By Ming Wang, Aisi Fu, Ben Hu, Gaigai Shen, Ran Liu, Wanxu Zhao, Shupeng Jiang, Xuan Cai, Congrong Li, Juan Li, Qing Wu, Kai Feng, Jiashuang Gu, Jia Chen, Mingyue Shu, Binghong Zhang, Zixin Deng, Lilei Yu, Yan Li, Tiangang Liu

Posted 11 Apr 2020
medRxiv DOI: 10.1101/2020.04.08.20057604

BACKGROUND: As approximately 19% of global deaths are attributable to infectious diseases, early diagnosis of infection is very important to reduce mortality. Traditional infection detection strategies have limited sensitivity, detection range, and turnaround times; a detection technology that can simultaneously detect bacterial and fungal infections within 24 h is urgently need in clinical settings. METHODS: We developed nanopore targeted sequencing (NTS) for same-day simultaneous diagnosis of fungal and bacterial infections. NTS was developed by amplification of 16s rRNA gene (for bacteria), IST1/2 gene (for fungal), and rpoB (for Mycobacterium spp.) using multiple primers, and sequenced by a real-time nanopore sequencing platform. An in-house bioinformatic analyze pipeline was used to diagnose the infectious pathogens by mapping the sequencing results with the constructed databases. RESULTS: Comparison of 1312 specimens from 1257 patients using NTS and culture method; NTS detected pathogens in 58.71% of specimens from patients, compared to 22.09% detected using the culture method.
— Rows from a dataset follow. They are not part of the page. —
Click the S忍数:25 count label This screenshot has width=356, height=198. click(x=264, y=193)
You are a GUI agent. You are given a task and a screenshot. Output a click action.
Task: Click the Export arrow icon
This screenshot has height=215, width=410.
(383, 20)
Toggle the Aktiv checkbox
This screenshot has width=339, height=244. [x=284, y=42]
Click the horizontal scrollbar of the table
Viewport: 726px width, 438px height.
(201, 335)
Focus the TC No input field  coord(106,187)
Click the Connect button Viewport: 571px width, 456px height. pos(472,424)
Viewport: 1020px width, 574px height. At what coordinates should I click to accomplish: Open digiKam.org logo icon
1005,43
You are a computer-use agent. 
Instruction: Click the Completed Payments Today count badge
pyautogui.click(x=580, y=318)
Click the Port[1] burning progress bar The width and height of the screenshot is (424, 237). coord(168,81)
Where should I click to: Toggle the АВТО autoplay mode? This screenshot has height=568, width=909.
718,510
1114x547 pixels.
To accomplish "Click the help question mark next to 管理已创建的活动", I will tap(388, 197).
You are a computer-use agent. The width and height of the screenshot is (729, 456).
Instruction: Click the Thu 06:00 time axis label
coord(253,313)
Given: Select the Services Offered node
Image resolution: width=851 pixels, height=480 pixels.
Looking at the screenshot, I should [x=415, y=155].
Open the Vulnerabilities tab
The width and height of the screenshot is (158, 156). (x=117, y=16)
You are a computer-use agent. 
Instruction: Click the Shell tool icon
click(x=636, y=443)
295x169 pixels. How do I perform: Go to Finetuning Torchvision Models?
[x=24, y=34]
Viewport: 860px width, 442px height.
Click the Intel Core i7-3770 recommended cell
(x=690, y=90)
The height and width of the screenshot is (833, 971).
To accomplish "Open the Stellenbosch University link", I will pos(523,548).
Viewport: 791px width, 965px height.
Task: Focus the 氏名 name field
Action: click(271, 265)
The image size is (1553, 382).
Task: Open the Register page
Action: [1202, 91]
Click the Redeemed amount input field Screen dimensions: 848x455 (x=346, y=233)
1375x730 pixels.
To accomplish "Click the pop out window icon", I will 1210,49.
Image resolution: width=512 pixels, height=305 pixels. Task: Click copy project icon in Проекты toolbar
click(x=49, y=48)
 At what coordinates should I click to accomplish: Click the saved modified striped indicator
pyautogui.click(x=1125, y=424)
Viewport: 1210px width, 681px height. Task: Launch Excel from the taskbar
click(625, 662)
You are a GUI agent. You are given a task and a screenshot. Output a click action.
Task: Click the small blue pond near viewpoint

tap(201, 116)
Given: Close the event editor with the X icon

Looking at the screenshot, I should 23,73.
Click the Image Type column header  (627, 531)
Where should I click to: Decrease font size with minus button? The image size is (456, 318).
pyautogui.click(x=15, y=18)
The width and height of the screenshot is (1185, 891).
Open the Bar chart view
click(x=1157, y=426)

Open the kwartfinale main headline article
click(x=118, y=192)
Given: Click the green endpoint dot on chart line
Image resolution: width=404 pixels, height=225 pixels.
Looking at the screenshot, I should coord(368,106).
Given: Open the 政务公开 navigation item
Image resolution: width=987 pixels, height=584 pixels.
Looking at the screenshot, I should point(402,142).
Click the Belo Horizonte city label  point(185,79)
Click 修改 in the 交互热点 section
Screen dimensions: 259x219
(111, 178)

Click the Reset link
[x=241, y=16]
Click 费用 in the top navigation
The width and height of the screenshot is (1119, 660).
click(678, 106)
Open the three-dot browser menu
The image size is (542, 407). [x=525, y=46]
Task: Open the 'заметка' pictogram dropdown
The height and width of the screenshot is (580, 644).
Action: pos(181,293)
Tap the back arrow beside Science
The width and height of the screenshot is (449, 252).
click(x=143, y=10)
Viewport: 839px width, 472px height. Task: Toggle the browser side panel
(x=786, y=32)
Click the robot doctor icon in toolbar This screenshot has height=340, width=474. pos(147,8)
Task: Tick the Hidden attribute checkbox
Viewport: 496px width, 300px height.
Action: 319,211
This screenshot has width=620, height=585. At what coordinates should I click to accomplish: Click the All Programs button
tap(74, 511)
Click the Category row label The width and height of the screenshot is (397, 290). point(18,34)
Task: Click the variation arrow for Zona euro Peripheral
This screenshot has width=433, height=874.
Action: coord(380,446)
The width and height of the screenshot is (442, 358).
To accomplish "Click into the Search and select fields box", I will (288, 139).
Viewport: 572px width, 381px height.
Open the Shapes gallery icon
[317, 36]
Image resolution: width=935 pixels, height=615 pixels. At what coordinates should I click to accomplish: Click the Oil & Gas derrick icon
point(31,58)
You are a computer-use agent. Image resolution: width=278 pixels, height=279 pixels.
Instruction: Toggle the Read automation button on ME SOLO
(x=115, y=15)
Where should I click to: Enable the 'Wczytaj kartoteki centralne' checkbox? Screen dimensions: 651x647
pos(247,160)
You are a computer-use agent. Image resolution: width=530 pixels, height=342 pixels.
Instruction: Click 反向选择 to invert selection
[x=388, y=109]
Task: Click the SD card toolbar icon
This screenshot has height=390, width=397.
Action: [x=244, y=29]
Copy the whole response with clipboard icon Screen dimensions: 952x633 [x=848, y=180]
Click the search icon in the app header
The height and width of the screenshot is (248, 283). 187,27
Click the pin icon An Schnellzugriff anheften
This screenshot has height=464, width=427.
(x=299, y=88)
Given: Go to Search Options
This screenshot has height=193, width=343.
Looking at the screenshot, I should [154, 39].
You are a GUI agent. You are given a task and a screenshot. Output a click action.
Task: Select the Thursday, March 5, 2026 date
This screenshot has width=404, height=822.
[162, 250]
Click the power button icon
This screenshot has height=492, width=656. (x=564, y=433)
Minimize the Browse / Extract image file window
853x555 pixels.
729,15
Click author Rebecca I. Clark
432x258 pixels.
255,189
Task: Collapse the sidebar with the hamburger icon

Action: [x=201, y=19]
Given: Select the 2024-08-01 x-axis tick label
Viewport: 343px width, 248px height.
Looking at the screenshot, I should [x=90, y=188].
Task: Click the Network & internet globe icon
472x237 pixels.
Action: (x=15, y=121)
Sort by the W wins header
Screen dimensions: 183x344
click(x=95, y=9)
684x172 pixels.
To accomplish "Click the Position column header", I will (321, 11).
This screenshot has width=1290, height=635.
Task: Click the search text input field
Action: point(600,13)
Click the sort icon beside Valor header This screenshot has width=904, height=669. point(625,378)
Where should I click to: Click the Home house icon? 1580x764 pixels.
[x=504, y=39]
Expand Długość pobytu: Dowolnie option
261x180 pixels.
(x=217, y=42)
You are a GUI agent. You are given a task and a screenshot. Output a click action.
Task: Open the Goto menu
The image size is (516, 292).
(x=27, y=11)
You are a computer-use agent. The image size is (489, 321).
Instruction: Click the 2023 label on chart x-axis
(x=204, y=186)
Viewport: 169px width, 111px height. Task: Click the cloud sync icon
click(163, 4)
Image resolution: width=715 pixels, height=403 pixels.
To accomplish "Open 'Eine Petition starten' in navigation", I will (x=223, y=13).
NTS showed significantly higher sensitivity than culture methods for many pathogens. Importantly, a turnaround time of <24 h for all specimens, and a pre-report within 6 h in emergency cases was possible in clinical practice. Modification of antibiotic therapy and maintenance of original anti-infection regimens in 51.52% (17/33) and 36.36% (12/33) of patients was in accordance with NTS results, and quantitative monitoring of clinical treatment effects was evaluated in four patients by continuous NTS tests. CONCLUSIONS: Application of NTS in clinically detected pathogens can improve targeted antibiotic treatment and therapeutic monitoring.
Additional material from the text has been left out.